The popular X-Men series, centering on a band of genetically-mutated super-humans, points heavily at the social issue of human experimentation, which was a controversial dialogue first begun after World War II with the Nazi Nuremberg Trials. These trials condemned Axis power leaders for their cruel and extravagant experimentation on human prisoners, and even carried over to the United States to bring light to the reality of such an unethical practice. Comic creators wanted to emphasize the point that characters like Wolverine, however popular, only exist in fiction for a reason.

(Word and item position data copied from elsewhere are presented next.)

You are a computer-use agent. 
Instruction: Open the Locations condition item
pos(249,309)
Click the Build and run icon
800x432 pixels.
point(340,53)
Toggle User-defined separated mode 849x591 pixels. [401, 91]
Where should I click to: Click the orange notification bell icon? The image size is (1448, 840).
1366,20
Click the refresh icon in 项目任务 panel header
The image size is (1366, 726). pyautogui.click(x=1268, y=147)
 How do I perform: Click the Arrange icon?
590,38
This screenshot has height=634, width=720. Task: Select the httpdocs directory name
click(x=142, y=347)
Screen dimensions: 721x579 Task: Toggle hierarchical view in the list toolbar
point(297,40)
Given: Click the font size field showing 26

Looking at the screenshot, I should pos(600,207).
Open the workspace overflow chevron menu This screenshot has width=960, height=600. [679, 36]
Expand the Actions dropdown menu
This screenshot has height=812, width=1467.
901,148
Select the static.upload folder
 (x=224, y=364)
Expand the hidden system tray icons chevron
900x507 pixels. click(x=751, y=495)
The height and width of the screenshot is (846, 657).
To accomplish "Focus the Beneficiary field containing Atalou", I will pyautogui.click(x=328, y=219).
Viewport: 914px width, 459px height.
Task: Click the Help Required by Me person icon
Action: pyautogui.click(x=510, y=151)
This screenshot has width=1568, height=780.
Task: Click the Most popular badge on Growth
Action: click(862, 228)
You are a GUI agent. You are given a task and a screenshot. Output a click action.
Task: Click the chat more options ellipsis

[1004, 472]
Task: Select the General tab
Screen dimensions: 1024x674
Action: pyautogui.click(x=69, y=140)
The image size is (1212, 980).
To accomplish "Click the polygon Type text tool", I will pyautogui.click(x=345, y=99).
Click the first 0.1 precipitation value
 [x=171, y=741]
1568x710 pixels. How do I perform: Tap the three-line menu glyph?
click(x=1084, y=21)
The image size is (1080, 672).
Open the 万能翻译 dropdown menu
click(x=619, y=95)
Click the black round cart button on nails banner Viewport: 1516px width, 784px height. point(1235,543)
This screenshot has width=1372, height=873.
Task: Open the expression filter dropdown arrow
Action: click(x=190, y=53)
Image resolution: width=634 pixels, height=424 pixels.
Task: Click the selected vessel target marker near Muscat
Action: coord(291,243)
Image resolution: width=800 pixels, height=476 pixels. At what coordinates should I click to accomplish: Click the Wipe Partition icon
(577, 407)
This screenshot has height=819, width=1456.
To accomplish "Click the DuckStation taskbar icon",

The red, white and blue crusader stood as a pointed historical perspective of the Watergate scandal, with one of the comic's story arcs during the end of Nixon's presidency having the Captain expose a political conspiracy within the White House and become so disillusioned with the American government that her nearly foregoes his patriotic title. Luckily for the American public, he had a change of heart: "Oh Lordu2026if I wasn't prepared for any and all threats to the American dream, then what was I doing as Captain America?" he proclaims.